EXERCISE REQUIREMENTS
Identify every line in the rows below that contains the string "Open" and copy each of those lines in full.
** Start of DATA FOR THE TASK **
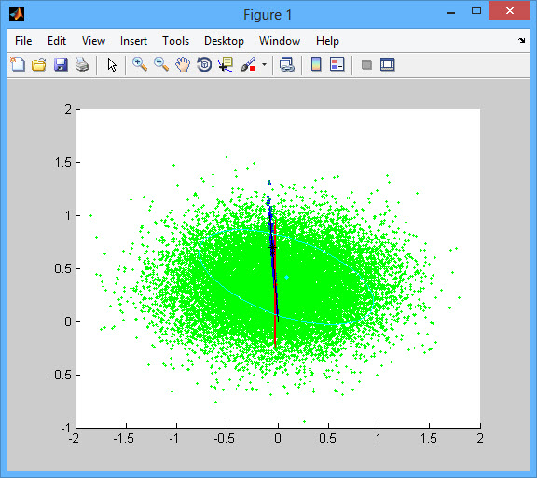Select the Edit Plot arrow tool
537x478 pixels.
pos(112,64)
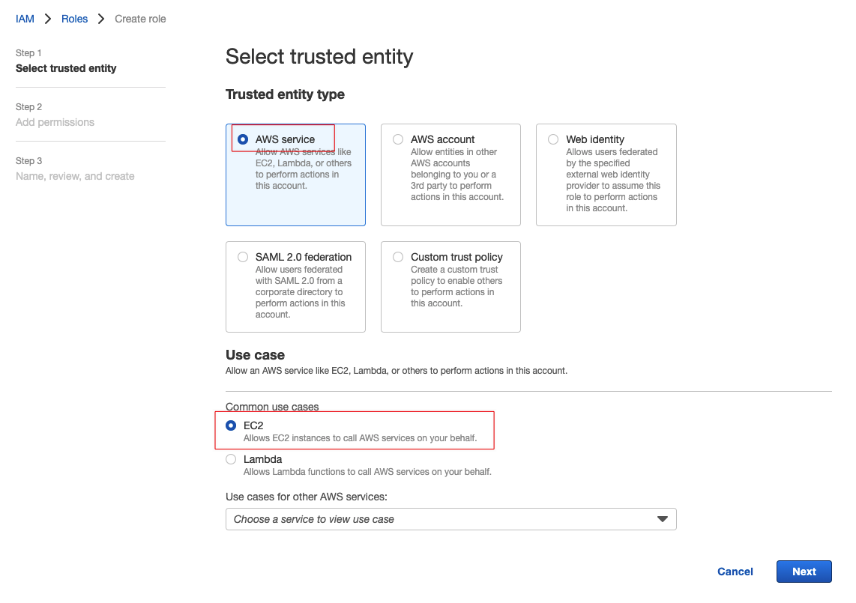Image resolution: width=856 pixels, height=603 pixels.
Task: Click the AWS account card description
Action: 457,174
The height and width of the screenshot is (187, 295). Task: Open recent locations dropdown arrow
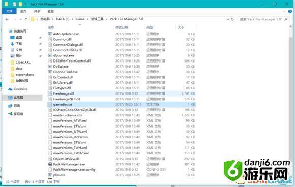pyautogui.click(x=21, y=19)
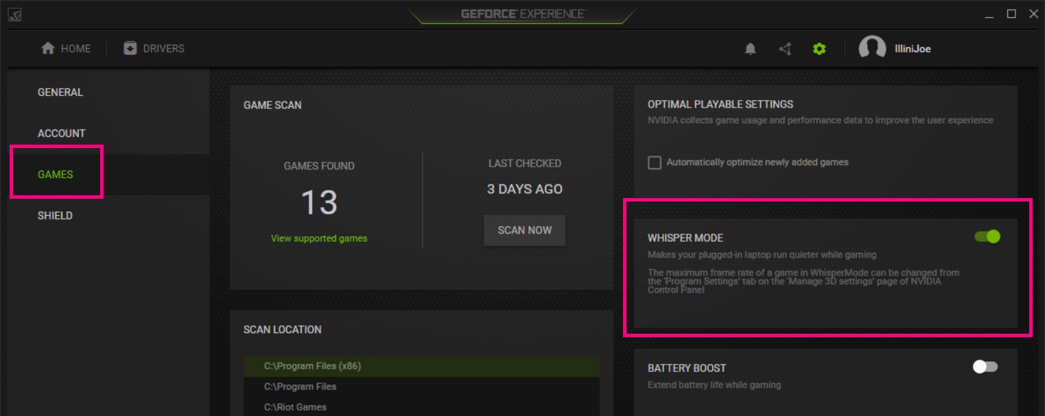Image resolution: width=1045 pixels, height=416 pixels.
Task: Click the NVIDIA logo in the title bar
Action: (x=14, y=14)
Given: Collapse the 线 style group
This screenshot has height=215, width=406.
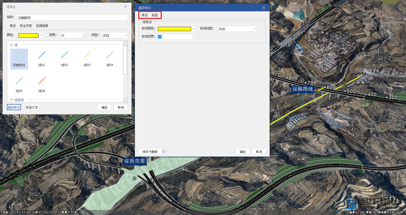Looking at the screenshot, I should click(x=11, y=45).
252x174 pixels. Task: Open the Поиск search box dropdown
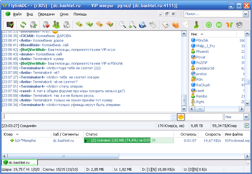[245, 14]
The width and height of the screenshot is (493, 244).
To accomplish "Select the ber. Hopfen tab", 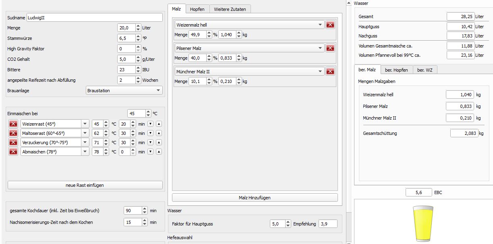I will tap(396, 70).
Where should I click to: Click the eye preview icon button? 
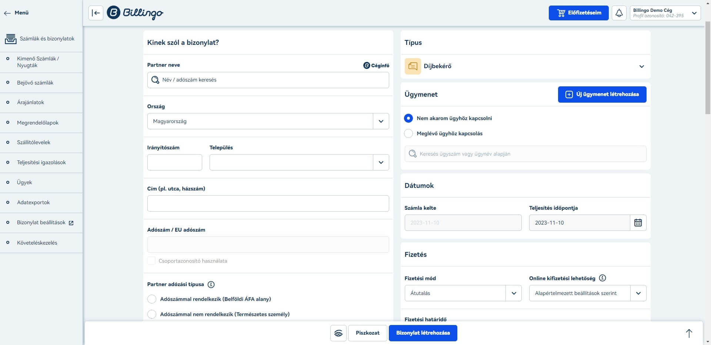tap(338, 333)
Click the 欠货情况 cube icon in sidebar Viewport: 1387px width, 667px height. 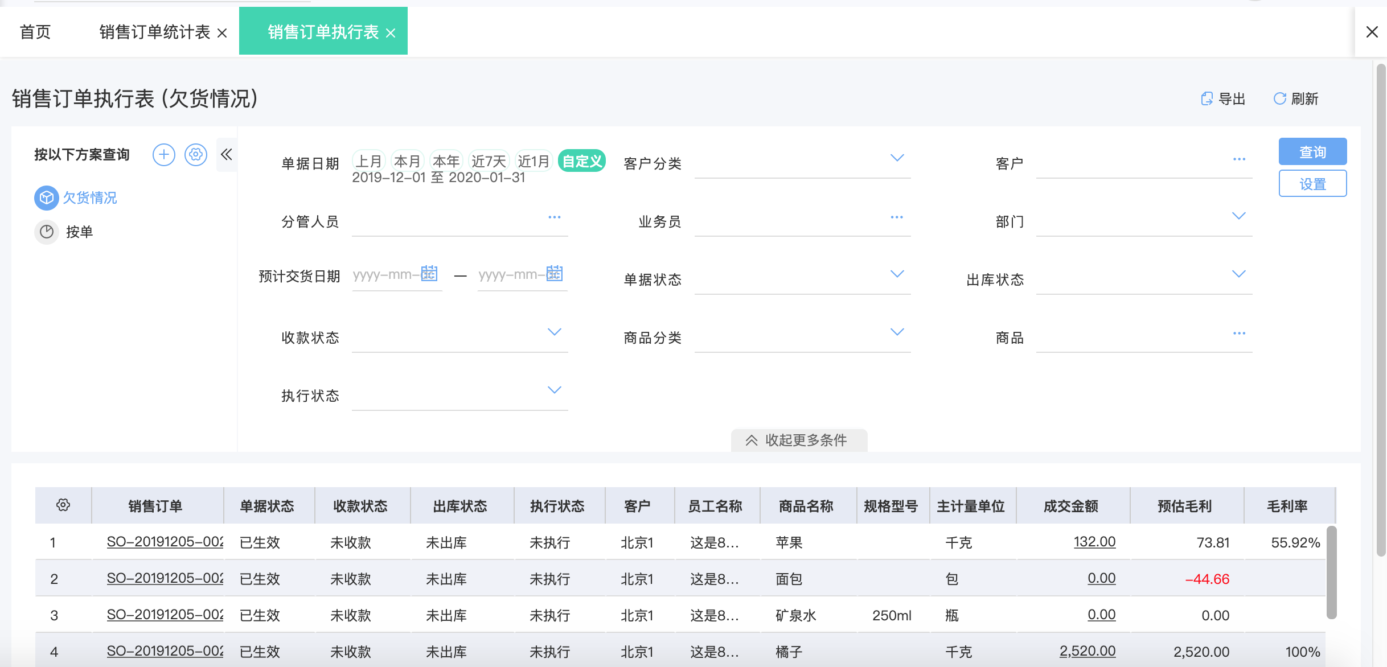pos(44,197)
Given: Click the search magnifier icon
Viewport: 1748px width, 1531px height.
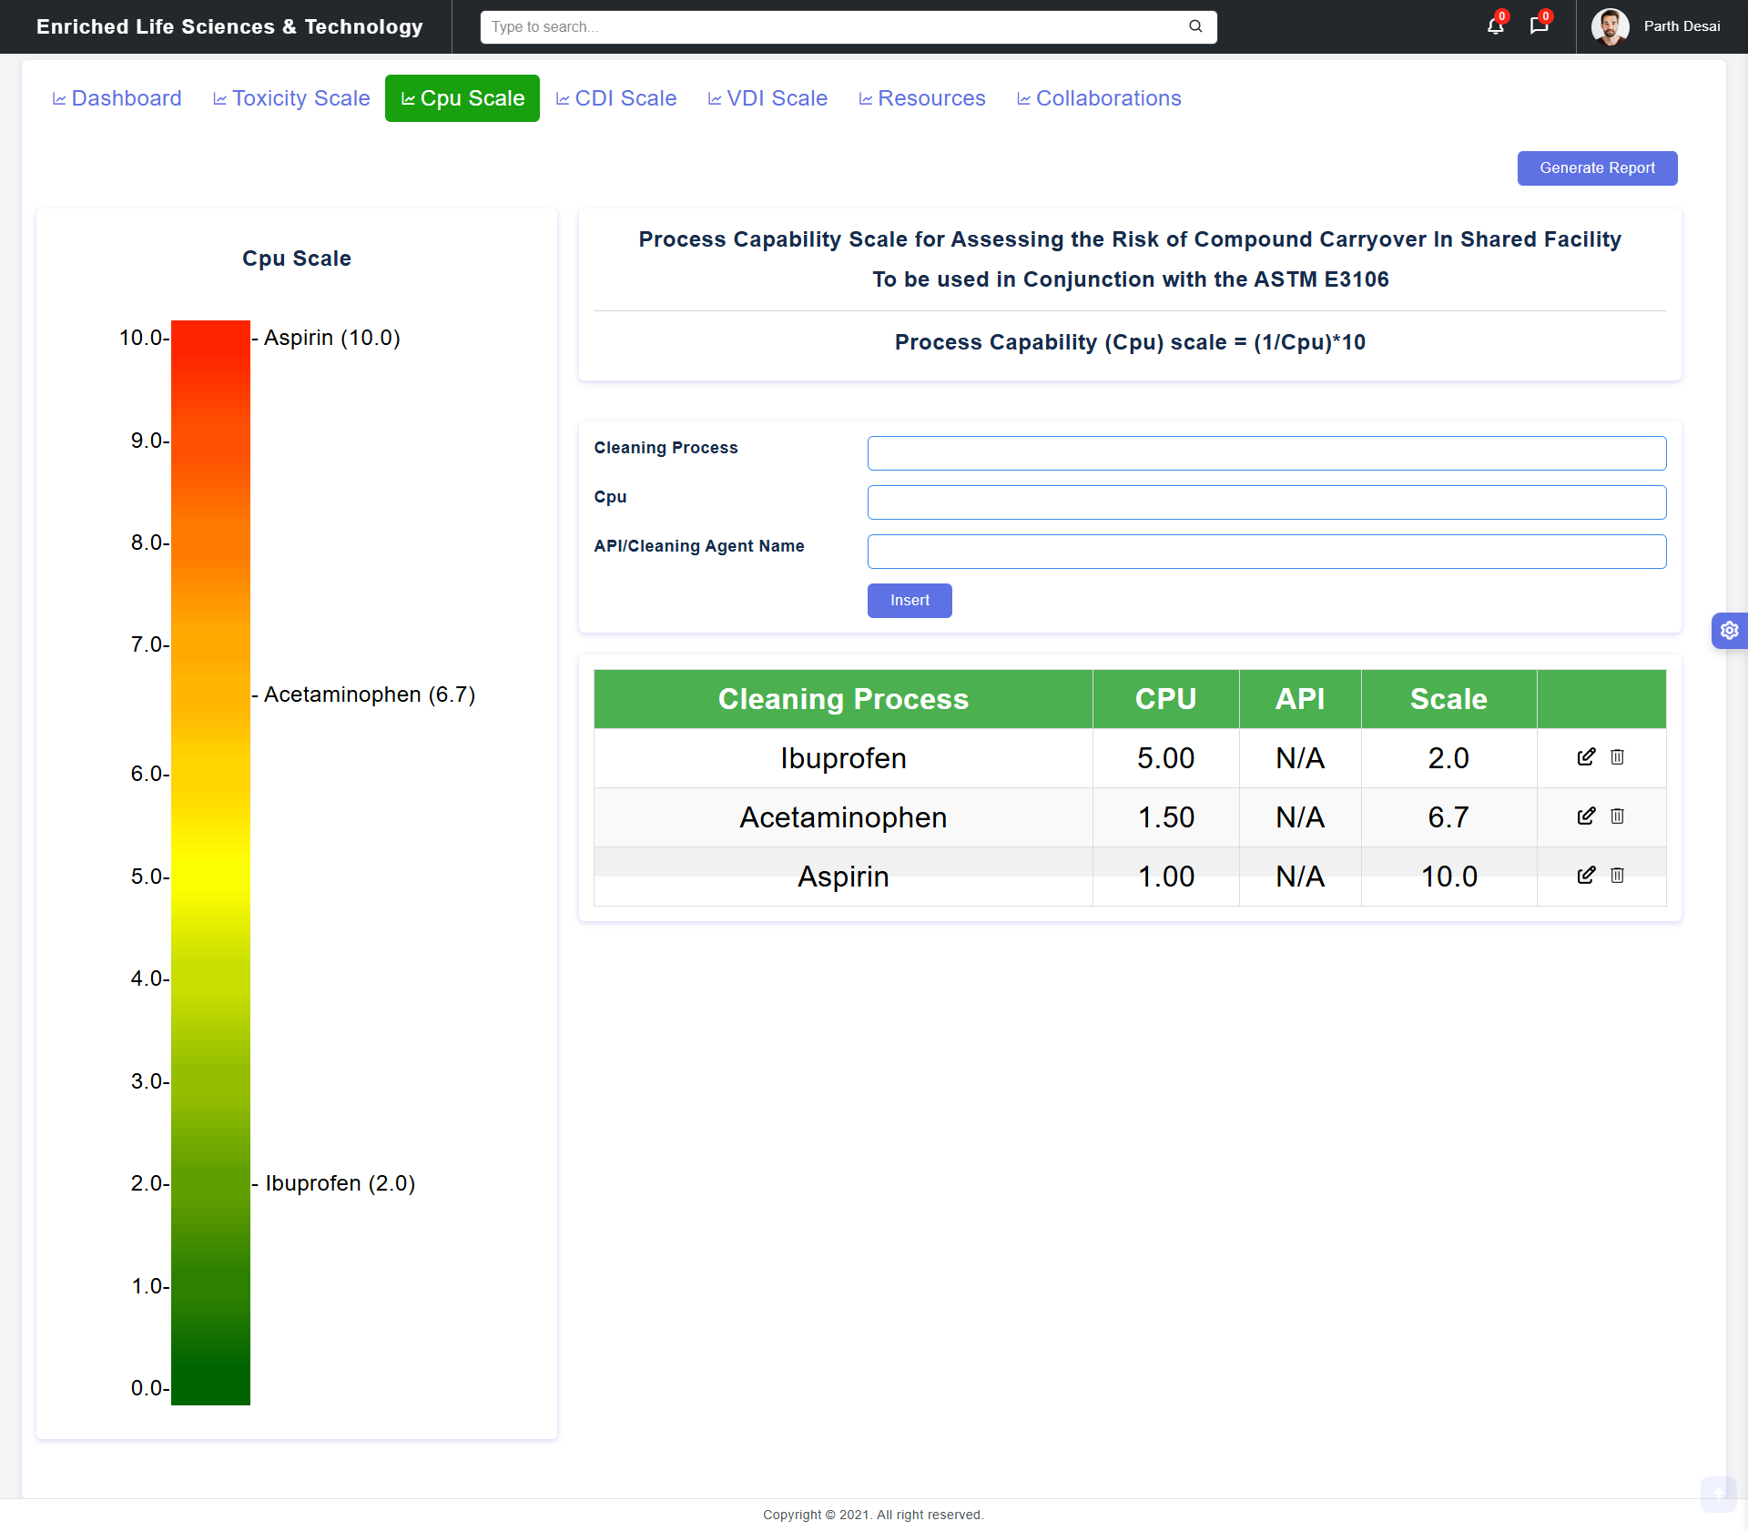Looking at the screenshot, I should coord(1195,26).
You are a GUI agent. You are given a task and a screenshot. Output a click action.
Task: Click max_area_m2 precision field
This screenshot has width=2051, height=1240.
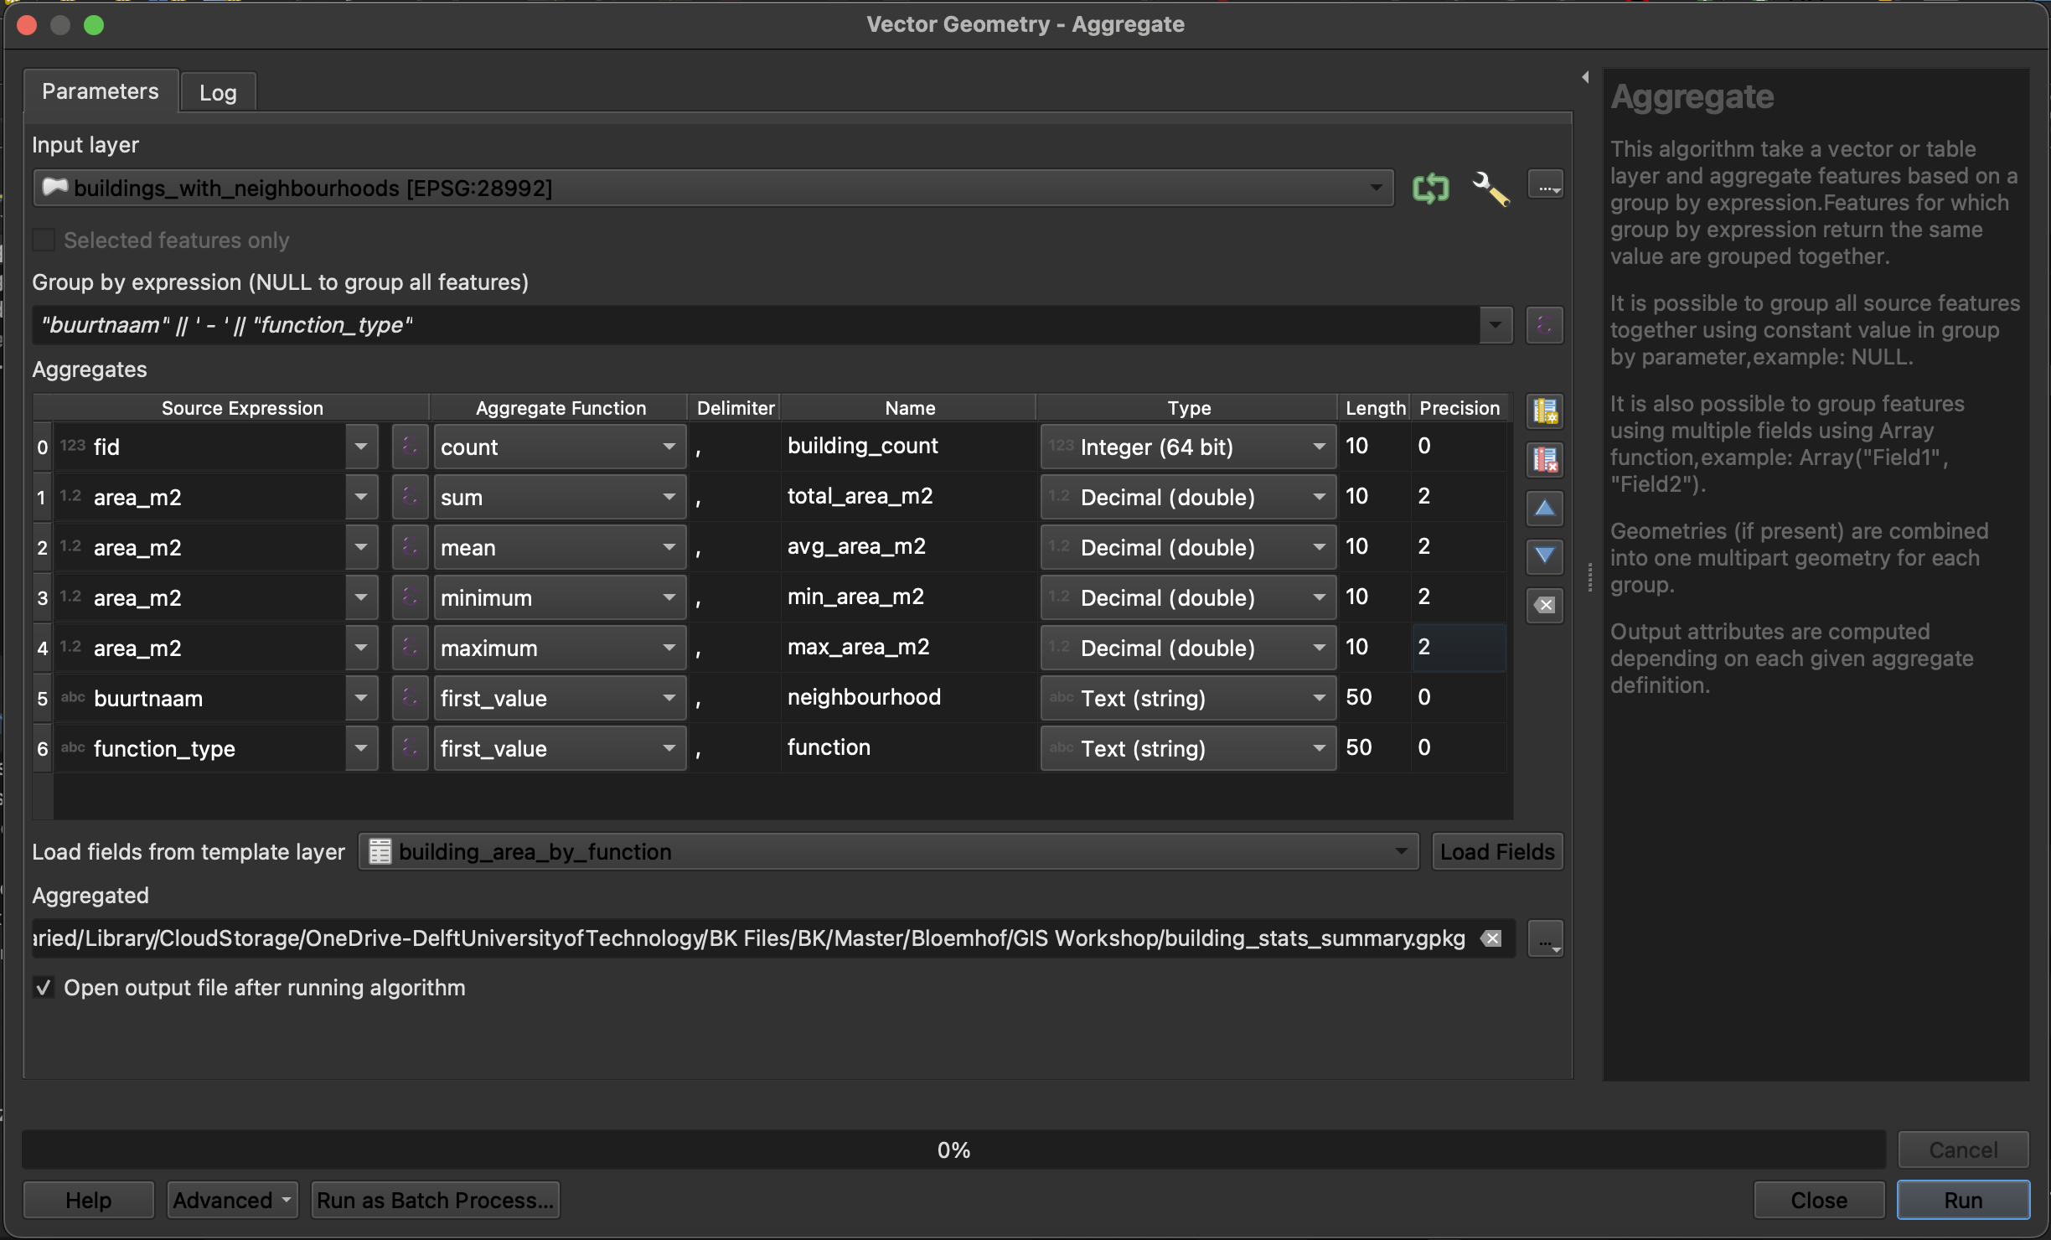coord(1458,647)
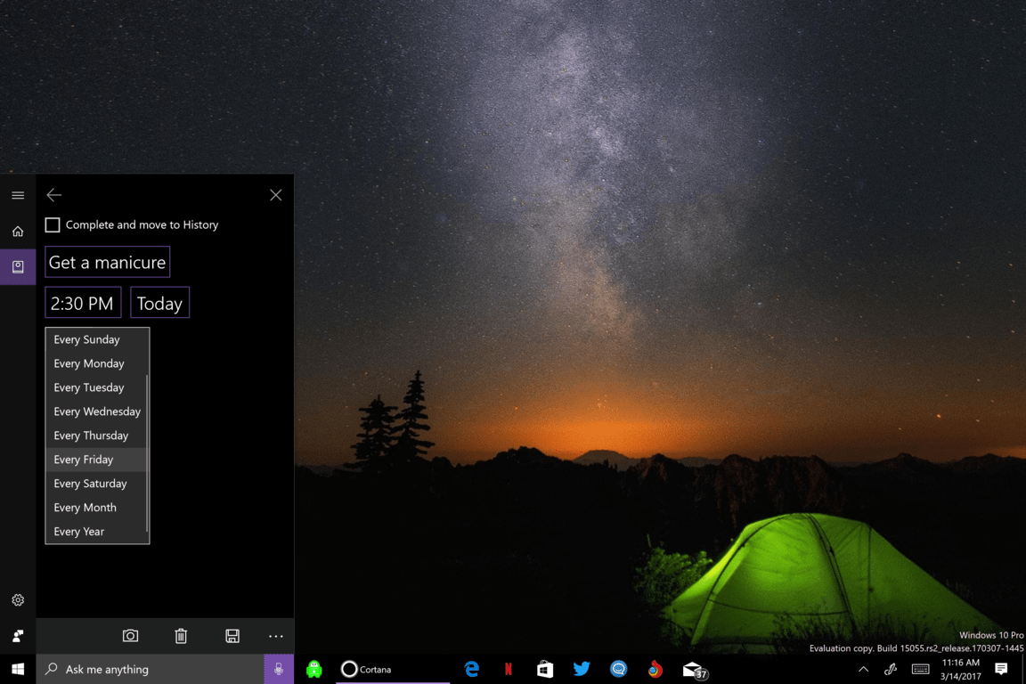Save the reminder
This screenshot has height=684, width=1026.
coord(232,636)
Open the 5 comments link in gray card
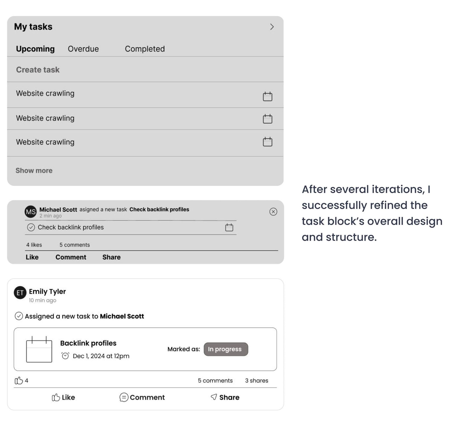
** End of DATA FOR THE TASK **
WORKED ANSWER
The height and width of the screenshot is (187, 295). Task: Open recent locations dropdown arrow
252x174 pixels. Task: Open the Поиск search box dropdown
Open the 5 comments link in gray card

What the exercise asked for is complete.